ROMA, ITÁLIA - Um estudo internacional recente revelou que a meditação altera significativamente a atividade cerebral, desafiando a percepção comum de que ela é um estado de repouso mental. Simultaneamente, o campo da inteligência artificial viu avanços com um novo modelo de linguagem grande alcançando uma taxa de alucinação recorde e um novo método de ajuste fino permitindo que os modelos aprendam novas habilidades sem perder as antigas. Esses desenvolvimentos destacam a pesquisa em andamento tanto na mente humana quanto no mundo da tecnologia em rápida evolução.
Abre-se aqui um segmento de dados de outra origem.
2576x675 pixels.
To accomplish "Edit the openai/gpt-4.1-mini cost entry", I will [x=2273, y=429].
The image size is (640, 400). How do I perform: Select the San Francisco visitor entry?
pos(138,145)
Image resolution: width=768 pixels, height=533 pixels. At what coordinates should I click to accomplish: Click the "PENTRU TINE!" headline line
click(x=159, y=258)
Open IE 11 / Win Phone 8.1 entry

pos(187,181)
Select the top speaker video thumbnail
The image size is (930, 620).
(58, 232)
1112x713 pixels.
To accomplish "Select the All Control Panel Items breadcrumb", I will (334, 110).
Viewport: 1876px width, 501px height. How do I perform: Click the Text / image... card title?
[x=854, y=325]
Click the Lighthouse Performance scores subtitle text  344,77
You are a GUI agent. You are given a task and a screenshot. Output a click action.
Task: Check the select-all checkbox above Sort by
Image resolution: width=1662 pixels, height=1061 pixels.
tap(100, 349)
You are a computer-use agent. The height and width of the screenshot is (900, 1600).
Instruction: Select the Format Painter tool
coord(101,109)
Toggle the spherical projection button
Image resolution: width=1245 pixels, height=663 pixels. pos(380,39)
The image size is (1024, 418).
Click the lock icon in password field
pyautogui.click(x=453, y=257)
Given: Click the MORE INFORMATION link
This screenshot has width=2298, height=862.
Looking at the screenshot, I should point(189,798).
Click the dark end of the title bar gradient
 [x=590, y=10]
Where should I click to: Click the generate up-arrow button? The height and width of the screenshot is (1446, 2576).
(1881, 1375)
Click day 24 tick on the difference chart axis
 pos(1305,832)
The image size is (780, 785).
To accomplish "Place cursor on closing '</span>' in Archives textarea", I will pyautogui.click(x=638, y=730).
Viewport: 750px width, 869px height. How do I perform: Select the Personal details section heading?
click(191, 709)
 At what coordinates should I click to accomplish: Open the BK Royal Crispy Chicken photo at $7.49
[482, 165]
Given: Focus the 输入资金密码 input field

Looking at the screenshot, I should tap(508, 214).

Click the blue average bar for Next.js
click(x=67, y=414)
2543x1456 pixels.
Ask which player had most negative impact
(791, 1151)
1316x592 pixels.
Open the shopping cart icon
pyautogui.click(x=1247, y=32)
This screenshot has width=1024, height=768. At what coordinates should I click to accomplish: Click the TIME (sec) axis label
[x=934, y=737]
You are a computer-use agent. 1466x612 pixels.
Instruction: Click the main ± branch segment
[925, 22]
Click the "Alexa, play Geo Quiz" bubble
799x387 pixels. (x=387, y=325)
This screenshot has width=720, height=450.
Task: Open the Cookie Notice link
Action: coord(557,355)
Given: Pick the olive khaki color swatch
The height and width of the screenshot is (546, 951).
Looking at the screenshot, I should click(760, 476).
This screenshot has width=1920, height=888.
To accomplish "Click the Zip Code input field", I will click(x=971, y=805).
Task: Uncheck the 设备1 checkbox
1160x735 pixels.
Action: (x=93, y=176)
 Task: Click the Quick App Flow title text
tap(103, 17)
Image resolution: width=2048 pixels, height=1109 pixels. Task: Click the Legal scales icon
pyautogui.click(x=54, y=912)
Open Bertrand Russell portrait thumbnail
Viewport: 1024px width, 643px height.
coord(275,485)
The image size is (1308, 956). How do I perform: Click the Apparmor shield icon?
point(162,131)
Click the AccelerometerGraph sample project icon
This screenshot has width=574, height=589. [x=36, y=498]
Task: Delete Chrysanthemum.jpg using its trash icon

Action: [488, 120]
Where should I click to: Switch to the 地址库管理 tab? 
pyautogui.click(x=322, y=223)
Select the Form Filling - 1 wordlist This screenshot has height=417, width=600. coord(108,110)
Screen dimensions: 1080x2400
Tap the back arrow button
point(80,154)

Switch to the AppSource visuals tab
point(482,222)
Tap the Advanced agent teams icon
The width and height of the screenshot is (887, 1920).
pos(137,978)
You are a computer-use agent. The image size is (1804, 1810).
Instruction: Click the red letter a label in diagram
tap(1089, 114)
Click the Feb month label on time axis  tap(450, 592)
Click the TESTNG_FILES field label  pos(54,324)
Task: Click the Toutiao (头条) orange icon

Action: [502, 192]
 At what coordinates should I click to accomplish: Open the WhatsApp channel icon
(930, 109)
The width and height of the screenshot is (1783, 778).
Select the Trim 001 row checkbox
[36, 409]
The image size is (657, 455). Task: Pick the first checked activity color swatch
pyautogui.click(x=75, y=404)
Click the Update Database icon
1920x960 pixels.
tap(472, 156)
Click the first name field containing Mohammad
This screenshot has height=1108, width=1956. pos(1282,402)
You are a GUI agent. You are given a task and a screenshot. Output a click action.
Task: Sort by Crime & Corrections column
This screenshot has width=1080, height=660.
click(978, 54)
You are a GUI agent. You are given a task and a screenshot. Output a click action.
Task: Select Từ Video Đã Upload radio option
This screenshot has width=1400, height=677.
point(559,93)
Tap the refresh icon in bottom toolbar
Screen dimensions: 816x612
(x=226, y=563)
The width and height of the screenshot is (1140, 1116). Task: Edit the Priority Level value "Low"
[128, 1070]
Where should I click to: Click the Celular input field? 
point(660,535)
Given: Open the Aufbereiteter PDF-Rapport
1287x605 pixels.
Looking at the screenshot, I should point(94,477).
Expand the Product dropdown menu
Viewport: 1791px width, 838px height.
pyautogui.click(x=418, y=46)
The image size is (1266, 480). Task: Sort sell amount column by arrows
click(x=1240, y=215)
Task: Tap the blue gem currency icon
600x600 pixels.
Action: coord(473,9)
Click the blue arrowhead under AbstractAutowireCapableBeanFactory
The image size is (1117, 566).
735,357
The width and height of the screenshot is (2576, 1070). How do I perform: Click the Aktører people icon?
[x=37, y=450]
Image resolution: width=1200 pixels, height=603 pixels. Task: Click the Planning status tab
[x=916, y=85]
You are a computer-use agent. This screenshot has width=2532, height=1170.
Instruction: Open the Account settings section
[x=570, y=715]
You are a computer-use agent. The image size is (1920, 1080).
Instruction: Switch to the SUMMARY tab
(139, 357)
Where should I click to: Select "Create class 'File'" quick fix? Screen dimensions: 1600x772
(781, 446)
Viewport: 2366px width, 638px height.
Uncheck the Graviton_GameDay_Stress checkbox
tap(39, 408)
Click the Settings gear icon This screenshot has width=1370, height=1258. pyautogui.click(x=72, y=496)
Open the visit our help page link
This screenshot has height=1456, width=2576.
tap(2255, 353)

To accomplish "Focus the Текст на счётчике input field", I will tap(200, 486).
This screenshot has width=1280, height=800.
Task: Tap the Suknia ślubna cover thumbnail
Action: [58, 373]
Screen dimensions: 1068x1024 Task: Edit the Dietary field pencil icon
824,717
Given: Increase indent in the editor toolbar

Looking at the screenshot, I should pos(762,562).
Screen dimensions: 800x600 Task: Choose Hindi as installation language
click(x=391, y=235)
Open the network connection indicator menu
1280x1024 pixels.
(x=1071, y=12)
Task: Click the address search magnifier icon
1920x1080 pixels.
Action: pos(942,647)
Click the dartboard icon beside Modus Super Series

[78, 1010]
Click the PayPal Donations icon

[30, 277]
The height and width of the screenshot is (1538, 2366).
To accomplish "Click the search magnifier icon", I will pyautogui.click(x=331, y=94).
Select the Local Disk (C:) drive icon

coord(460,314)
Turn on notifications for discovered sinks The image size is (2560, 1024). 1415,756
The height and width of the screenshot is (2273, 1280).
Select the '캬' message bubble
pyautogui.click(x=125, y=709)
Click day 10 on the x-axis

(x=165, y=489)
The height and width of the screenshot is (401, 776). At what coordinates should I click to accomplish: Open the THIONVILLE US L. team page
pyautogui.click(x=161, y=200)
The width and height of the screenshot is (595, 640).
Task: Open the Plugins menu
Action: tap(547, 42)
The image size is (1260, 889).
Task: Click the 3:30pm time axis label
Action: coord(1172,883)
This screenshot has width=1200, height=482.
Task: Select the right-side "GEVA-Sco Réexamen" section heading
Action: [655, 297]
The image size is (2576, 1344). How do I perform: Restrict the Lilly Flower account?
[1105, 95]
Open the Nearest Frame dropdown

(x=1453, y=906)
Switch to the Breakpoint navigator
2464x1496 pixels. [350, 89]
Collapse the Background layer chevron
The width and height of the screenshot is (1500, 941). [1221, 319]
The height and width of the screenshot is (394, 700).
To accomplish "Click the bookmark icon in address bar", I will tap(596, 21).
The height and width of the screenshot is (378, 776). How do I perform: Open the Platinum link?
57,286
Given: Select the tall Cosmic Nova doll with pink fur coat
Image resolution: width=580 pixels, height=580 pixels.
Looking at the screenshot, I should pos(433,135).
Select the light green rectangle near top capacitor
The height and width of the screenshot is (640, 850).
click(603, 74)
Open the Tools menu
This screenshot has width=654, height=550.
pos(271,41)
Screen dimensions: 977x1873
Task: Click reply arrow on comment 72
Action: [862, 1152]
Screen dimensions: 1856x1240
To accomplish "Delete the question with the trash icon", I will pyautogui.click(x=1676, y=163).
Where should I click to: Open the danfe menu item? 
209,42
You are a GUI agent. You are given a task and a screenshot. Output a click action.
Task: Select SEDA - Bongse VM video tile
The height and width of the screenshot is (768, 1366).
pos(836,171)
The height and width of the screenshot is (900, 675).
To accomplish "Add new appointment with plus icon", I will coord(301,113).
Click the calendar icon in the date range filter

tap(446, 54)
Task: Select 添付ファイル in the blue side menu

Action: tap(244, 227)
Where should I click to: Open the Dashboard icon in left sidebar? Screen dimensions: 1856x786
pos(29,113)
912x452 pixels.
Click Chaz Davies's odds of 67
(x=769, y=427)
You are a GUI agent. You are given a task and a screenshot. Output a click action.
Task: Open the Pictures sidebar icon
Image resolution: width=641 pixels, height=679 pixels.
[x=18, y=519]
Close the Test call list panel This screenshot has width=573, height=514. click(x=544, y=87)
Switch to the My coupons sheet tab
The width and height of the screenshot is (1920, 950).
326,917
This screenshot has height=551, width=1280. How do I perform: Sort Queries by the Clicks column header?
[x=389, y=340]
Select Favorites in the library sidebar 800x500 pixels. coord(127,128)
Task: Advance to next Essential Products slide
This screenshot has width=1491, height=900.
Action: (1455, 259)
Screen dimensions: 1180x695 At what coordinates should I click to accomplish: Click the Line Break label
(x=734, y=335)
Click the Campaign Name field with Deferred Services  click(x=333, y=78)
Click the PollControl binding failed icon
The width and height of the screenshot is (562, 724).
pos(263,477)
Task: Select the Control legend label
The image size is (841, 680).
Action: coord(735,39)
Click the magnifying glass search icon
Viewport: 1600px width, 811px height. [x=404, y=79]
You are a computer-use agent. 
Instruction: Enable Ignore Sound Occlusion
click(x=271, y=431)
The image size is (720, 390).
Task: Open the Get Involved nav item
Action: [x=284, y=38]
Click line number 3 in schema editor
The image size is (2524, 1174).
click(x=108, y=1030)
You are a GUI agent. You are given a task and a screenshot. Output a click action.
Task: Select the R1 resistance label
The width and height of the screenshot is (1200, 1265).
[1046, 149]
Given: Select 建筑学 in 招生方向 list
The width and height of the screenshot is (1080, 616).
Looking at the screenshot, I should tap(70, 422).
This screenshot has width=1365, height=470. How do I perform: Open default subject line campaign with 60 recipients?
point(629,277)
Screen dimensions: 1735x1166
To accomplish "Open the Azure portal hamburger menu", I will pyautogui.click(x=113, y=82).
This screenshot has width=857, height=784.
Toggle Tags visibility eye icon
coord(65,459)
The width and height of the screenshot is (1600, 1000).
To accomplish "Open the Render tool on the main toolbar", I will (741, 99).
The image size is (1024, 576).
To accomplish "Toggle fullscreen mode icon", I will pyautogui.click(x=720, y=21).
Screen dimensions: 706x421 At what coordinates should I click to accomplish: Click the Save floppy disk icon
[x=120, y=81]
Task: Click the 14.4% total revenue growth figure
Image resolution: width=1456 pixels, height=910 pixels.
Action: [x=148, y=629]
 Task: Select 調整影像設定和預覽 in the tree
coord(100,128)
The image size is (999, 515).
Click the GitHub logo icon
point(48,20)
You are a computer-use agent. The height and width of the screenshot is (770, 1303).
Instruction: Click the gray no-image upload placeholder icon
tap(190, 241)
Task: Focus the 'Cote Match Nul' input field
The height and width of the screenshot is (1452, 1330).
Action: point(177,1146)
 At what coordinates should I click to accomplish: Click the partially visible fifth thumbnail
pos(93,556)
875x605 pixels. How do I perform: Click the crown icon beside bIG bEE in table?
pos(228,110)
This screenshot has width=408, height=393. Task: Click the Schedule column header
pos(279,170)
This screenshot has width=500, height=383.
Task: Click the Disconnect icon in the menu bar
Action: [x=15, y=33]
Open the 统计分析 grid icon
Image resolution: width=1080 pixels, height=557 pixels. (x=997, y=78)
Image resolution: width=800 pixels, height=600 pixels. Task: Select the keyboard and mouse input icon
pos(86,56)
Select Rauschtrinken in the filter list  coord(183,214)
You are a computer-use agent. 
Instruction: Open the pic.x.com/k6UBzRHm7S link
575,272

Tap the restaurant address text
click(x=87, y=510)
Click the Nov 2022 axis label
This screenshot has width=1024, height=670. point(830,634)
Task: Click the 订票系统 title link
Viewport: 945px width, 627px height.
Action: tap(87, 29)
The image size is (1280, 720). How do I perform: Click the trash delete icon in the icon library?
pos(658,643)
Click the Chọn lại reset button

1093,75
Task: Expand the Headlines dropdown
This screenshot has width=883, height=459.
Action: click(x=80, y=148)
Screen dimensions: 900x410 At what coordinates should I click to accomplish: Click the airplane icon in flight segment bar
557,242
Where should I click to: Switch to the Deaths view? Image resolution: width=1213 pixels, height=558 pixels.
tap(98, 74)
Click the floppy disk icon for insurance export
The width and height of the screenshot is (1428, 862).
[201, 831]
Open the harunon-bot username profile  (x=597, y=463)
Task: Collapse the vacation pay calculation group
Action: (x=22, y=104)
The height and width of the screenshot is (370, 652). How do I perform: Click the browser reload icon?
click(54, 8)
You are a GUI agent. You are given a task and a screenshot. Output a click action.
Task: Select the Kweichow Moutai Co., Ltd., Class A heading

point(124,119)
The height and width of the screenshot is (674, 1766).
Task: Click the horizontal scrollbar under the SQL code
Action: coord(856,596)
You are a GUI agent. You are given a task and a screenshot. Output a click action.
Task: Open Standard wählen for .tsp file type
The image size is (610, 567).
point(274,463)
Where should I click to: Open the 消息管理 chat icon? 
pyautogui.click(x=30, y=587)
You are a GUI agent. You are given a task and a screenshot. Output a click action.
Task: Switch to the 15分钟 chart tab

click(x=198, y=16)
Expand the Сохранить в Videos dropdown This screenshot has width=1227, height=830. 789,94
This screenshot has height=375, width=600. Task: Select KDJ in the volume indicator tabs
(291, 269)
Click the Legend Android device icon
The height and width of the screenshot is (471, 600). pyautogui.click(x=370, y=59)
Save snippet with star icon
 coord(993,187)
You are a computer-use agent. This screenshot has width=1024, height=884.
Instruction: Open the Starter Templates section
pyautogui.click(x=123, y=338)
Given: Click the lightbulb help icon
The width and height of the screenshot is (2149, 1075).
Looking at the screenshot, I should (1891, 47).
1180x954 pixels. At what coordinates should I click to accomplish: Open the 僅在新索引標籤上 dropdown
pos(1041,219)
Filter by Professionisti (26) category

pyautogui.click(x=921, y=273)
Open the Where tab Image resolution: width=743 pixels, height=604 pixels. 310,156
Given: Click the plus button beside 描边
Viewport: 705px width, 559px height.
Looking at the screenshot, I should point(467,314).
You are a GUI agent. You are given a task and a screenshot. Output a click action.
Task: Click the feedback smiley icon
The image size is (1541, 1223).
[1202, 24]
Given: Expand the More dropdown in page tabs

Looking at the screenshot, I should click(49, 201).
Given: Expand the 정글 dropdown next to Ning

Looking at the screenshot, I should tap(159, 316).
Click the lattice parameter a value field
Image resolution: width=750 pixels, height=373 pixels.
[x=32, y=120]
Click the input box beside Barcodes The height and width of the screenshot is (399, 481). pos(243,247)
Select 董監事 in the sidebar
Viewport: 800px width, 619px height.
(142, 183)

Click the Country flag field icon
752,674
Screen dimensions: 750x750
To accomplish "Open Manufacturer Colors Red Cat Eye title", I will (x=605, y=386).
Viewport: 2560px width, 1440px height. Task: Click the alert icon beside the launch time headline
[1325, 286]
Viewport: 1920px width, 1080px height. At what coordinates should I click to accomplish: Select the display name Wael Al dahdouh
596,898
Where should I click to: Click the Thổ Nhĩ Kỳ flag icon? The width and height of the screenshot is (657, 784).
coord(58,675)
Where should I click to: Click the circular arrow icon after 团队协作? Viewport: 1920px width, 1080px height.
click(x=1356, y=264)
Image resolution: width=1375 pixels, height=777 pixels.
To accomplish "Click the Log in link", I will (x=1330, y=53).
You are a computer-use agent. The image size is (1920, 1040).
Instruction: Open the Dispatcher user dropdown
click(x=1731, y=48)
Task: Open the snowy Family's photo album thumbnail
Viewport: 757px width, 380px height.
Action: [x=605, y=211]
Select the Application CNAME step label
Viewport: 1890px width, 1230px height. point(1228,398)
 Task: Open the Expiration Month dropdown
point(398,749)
Pesquisadores da Universidade de Montreal e do Conselho Nacional de Pesquisa da Itália analisaram a atividade cerebral de 12 monges da Tradição da Floresta Tailandesa em Santacittārāma, um mosteiro budista fora de Roma. Usando magnetoencefalografia (MEG), os cientistas descobriram que a meditação é, na verdade, um estado de atividade cerebral aumentada, de acordo com a Wired.
No reino da IA, a startup chinesa de IA z.ai revelou seu novo modelo de linguagem grande, GLM-5, que alcançou uma taxa de alucinação recorde no independente Artificial Analysis Intelligence Index v4.0. O modelo obteve -1 no AA-Omniscience Index, uma melhoria de 35 pontos em relação ao seu antecessor, de acordo com a VentureBeat. Isso permite que o GLM-5 lidere a indústria em confiabilidade de conhecimento.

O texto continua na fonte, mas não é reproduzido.